I am a fitness junkie, a sneaker connoisseur, a lover of anything pink, a daily you tube user, and a certified personal trainer and group x instructor. It is my mission to show each client, gym member and class participant just what their bodies can do. My fitness philosophy is focused around "What can your body do?", changing the focus from what we look like to how our bodies perform and function. The Fitness with a Purpose Newsletter and Blog is a place where you can find tips, tools, and tactics on how to make fitness a lifestyle and maximize each workout and meal to enable you to become as fit and healthy as possible. This is also a place where I share my personal experiences with my own fitness and quest to see just what my body can do when I set a goal and do what ever is possible to achieve that goal. Consistent action produces consistent results!

Friday, January 22, 2010

Are you having fun with your fitness?

ARE YOU HAVING FUN WITH YOUR FITNESS?
This week focus on enjoying your exercise game plan. It is easy to get caught up in striving to accomplish your goals; however, if we are not having fun and we are pushing too hard, eventually we will experience burn out, exercise overload, injury, fatigue, and that hard to shake need to step away for a period of time. I speak from personal experience. We set goals to motivate. We set goals to test our limits. We train hard to accomplish what we desire to achieve. It's important to remember that goals, though helpful, are not beneficial when they begin to produce guilt, unhealthy habits, over training, food anxiety, stressful calorie counting, and an inability to rest and recover properly and adequately.

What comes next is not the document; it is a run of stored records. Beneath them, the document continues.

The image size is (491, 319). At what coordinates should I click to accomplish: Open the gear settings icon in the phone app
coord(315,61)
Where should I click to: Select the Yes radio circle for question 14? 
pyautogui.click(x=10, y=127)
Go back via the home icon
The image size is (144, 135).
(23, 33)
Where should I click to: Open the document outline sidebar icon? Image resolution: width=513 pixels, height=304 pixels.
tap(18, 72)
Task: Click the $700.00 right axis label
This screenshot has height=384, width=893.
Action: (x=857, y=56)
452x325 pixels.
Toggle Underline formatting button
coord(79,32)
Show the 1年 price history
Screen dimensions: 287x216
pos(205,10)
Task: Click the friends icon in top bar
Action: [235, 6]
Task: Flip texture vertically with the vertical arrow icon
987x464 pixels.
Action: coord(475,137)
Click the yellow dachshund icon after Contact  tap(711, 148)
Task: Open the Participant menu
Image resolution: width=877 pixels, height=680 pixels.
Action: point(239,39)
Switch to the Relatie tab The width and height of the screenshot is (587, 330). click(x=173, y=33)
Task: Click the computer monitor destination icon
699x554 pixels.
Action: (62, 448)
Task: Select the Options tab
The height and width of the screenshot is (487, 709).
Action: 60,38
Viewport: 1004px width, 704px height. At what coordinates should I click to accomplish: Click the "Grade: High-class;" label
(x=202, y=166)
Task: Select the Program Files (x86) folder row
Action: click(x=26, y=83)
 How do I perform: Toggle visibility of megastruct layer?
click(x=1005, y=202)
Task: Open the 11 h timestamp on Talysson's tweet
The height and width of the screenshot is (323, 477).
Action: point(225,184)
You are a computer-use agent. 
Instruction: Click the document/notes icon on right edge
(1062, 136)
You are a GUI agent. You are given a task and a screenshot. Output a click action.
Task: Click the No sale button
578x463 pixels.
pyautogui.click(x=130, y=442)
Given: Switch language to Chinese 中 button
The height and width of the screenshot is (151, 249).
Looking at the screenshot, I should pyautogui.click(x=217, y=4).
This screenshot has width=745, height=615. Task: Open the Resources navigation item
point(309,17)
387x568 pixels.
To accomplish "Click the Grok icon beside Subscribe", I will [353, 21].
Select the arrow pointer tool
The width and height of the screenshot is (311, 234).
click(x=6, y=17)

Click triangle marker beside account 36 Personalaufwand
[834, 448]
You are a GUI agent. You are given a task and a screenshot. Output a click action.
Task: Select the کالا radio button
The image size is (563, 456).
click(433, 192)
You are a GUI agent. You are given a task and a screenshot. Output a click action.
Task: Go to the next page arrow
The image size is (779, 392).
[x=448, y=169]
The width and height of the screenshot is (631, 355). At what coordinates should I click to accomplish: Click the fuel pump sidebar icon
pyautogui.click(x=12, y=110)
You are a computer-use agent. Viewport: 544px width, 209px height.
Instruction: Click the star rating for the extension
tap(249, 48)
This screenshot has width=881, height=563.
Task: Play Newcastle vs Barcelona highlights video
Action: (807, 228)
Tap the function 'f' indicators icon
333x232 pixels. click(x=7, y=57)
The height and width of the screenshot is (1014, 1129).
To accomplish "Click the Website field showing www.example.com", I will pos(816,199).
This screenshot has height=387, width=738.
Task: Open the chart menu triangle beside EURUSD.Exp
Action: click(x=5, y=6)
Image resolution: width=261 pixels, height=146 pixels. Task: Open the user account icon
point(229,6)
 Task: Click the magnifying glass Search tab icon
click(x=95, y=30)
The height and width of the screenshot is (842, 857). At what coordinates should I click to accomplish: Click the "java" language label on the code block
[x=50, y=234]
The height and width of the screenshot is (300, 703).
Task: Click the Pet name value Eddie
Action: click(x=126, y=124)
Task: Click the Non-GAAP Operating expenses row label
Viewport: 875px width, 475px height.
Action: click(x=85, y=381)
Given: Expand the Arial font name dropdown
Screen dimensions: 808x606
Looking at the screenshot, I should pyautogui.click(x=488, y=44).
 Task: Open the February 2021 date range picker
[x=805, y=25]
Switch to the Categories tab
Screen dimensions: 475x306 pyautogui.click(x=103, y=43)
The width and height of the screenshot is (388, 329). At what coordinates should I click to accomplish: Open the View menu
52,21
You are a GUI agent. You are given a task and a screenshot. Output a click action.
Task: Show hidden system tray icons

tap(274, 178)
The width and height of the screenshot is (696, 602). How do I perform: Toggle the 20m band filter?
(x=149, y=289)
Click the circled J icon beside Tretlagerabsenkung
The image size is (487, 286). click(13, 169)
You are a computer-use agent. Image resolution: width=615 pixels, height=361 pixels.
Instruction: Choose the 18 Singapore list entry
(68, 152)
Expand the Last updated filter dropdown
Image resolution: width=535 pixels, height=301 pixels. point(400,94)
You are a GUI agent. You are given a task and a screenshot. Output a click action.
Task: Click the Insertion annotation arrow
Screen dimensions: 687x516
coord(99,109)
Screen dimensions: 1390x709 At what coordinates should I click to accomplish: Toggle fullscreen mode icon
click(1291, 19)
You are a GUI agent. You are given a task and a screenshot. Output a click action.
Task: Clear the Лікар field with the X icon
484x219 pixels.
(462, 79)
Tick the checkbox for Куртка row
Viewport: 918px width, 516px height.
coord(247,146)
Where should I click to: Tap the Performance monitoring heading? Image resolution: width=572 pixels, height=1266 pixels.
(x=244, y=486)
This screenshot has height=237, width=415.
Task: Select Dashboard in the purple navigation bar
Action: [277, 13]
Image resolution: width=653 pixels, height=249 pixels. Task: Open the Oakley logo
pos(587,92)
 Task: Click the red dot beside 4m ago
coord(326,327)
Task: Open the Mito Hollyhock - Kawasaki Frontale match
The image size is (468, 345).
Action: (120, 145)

10 Things to pay attention to when you are working towards a goal:

1. Set realistic and rational goals.
2. Count calories only to improve your nutrition and educate yourself as to where your excess calories may be coming from.
3. Consume at least 1300 calories a day and eat to fuel your body for your particular activity level.
4. Do not workout because you are feeling guilty for consuming high fat foods.
5. Do not step on the scale more than once a week.
6. Take at least one day off from exercise a week.
7. Track your progress bi-weekly in order to continue seeing results and change your approach and plan when necessary.
8. Define what "health and fitness" is to you and direct your exercise game plan according to this definition.
9. Remember that there is no such thing as being perfect and there is no absolute in anything.
10. Consider this: You are not defined by what you look like. You are a precious and valuable person no matter what the number on the scale is, the size of your pants, the reflection in the mirror, and your athletic abilities.